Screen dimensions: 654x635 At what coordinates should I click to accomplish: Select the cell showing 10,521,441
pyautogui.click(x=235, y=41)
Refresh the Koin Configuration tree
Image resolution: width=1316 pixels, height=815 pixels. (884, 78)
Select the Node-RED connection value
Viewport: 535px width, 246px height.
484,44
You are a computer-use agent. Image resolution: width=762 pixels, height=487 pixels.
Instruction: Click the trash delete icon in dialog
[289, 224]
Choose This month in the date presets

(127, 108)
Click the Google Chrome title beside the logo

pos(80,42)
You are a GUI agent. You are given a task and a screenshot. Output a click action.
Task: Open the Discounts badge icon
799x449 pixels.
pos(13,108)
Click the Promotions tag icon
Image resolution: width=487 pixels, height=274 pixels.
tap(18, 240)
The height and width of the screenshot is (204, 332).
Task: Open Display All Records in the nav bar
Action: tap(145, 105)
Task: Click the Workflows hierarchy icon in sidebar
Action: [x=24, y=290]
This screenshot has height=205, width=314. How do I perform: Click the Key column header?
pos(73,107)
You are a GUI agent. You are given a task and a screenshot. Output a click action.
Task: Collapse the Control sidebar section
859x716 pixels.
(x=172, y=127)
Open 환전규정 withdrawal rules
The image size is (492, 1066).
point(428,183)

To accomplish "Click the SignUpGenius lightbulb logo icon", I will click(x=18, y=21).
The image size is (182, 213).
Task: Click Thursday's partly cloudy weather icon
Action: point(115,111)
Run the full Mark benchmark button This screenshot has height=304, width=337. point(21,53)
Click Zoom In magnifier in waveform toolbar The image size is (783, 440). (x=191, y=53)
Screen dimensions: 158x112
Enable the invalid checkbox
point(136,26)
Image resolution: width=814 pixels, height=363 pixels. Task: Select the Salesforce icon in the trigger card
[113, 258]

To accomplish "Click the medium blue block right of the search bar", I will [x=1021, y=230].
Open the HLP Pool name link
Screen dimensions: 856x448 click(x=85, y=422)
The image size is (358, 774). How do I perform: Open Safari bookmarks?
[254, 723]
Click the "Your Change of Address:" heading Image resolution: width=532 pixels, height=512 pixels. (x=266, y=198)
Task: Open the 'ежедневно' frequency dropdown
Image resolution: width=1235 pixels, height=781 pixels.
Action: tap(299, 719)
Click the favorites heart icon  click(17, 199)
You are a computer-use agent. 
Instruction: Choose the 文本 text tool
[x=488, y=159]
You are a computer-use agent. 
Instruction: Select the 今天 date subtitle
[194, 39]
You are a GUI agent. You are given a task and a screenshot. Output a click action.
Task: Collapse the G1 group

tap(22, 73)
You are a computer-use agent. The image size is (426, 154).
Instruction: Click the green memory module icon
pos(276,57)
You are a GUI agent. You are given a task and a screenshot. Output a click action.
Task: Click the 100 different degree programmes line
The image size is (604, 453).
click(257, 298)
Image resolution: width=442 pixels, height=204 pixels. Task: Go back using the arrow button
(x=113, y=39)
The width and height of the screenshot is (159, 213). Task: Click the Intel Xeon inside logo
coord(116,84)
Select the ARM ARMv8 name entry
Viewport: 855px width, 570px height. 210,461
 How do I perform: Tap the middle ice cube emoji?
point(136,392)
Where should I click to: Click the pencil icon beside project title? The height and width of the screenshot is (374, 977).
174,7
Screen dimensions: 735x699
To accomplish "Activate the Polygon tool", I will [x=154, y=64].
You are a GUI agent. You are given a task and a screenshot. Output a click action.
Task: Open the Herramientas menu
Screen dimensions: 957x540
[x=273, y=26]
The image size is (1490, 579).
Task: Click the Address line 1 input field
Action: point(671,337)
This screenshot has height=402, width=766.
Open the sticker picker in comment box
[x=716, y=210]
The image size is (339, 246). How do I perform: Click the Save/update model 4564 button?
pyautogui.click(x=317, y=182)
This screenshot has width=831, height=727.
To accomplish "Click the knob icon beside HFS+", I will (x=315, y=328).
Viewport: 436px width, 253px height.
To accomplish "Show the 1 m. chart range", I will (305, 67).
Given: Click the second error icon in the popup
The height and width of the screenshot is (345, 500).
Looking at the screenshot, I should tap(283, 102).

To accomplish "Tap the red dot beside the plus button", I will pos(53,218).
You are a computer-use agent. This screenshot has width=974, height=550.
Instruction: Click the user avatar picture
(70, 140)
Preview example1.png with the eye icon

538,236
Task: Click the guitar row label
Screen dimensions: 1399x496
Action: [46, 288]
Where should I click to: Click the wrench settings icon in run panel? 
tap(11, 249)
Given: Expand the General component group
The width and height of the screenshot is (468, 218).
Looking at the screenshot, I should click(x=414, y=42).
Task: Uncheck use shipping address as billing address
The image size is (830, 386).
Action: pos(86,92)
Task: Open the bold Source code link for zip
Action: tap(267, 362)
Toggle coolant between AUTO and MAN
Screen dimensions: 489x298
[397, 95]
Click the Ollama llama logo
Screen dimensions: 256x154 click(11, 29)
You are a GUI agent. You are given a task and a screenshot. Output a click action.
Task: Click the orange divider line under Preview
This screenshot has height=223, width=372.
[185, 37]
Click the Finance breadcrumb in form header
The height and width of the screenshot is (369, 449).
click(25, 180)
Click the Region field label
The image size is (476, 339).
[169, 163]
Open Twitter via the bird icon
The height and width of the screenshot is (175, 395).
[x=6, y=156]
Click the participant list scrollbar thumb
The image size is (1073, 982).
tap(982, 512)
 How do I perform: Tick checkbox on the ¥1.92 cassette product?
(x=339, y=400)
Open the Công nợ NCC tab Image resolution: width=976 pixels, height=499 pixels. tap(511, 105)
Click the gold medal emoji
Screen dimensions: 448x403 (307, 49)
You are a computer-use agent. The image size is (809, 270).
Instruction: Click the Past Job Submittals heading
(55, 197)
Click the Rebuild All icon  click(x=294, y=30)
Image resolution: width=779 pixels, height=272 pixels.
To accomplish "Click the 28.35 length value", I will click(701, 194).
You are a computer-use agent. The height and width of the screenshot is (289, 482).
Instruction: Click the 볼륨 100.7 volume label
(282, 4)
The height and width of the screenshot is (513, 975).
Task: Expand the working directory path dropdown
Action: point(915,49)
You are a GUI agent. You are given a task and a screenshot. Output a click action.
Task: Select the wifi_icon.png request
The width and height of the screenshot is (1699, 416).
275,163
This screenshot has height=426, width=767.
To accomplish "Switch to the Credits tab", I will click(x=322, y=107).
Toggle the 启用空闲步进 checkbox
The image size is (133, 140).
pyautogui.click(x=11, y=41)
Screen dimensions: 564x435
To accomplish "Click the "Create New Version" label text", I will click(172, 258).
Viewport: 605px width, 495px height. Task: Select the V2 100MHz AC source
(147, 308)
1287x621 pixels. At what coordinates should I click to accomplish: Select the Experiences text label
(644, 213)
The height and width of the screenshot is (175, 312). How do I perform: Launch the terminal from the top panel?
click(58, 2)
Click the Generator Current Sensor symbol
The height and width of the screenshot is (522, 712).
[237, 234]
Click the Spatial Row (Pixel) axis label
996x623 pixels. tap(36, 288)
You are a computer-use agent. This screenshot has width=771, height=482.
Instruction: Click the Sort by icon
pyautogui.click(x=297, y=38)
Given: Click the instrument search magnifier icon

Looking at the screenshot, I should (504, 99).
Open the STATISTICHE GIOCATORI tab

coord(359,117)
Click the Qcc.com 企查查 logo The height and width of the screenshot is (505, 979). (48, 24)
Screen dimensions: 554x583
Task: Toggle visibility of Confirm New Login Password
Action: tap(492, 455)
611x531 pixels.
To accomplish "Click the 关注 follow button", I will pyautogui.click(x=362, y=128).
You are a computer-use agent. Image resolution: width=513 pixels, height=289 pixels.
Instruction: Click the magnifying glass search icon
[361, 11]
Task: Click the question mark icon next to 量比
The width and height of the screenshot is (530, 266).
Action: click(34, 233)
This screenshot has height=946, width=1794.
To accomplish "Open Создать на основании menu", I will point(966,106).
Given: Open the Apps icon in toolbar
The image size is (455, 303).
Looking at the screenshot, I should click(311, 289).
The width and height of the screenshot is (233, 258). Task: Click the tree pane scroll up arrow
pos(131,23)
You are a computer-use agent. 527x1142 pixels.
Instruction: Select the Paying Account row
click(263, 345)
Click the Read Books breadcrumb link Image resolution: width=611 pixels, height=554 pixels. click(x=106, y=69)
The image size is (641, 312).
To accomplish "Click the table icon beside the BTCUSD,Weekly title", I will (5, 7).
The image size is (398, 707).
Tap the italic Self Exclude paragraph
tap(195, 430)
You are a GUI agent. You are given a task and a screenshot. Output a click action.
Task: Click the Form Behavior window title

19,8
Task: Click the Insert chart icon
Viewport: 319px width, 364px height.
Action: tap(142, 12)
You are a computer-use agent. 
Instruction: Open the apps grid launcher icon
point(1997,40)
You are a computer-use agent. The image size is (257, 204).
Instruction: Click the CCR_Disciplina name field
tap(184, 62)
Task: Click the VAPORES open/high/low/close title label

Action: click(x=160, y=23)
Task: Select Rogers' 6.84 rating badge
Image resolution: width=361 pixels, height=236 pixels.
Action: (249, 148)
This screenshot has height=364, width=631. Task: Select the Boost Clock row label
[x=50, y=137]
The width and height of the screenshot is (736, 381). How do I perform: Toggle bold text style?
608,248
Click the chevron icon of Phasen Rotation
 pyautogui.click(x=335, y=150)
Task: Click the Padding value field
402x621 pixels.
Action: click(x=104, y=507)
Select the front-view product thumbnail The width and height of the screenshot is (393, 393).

▶ _Task requirements_
Transcribe exactly the line containing "This screenshot has height=364, width=631." and all remaining lines of the material, ending with the last one.

▶ _Solved problem_
This screenshot has height=364, width=631. Task: Select the Boost Clock row label
[x=50, y=137]
The width and height of the screenshot is (736, 381). How do I perform: Toggle bold text style?
608,248
Click the chevron icon of Phasen Rotation
 pyautogui.click(x=335, y=150)
Task: Click the Padding value field
402x621 pixels.
Action: click(x=104, y=507)
Select the front-view product thumbnail The width and height of the screenshot is (393, 393).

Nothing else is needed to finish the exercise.